Answer: $\frac{\pi}{6}$ Explain
This is a question about how inverse functions work, especially for tangent! . The solving step is:

1. We have an expression that looks like $\tan^{-1}(\tan \frac{\pi}{6})$. This is like having an "undo" button ($\tan^{-1}$) right after doing something (`tan`).

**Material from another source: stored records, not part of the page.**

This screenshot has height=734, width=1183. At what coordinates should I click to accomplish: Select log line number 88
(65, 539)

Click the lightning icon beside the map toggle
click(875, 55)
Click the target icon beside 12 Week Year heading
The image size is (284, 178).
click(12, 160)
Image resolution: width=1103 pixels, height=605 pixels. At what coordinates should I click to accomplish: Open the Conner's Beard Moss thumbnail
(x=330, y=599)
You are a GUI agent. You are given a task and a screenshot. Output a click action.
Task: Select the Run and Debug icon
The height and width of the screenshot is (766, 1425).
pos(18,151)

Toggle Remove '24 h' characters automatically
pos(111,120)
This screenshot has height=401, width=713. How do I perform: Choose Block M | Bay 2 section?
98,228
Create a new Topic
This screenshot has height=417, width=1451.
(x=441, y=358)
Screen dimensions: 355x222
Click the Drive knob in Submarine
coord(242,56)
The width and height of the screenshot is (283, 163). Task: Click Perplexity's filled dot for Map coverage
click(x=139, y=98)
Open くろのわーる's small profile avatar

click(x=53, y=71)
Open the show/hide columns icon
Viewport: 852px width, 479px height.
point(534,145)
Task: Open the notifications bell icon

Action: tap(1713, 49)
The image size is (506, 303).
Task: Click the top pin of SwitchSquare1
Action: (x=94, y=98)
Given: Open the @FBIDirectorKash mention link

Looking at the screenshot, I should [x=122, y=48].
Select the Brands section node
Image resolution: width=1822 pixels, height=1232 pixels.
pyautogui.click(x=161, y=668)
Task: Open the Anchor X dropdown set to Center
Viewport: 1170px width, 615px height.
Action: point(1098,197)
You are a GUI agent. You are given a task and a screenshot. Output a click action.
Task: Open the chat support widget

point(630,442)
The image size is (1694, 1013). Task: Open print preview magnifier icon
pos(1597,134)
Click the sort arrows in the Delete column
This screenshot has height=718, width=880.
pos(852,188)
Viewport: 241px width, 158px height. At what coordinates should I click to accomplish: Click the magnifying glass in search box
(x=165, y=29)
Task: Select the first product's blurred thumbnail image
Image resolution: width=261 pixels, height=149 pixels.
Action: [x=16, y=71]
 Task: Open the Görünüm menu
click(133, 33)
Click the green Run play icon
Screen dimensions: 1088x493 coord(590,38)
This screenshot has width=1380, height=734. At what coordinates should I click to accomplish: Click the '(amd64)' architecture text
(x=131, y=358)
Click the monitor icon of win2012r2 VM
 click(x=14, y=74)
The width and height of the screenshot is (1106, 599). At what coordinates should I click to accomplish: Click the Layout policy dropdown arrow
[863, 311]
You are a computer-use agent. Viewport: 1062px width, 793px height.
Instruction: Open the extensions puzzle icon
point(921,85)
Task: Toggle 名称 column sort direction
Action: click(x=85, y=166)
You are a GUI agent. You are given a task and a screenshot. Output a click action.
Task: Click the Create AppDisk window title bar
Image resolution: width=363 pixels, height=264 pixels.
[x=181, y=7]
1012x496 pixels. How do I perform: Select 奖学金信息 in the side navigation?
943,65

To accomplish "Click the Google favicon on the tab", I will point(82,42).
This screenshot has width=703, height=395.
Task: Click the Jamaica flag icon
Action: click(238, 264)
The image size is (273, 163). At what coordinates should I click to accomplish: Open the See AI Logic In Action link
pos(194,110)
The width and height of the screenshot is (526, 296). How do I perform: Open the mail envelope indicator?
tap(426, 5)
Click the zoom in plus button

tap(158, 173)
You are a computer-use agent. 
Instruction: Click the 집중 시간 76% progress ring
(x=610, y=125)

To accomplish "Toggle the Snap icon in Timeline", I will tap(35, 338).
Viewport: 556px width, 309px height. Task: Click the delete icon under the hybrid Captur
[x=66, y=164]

2. Usually, an "undo" button just cancels out what you just did, so $\tan^{-1}(\tan(x))$ would just be $x$.
3. But for $\tan^{-1}$, it has a special rule: it only gives answers that are between $-\frac{\pi}{2}$ and $\frac{\pi}{2}$ (that's like between -90 degrees and 90 degrees).
4. Our angle inside is $\frac{\pi}{6}$. Let's check if $\frac{\pi}{6}$ is between $-\frac{\pi}{2}$ and $\frac{\pi}{2}$. Yes, it is! $\frac{\pi}{6}$ is 30 degrees, which is definitely between -90 degrees and 90 degrees.
5. Since $\frac{\pi}{6}$ is in that special range, the "undo" button ($\tan^{-1}$) works perfectly and just gives us back $\frac{\pi}{6}$.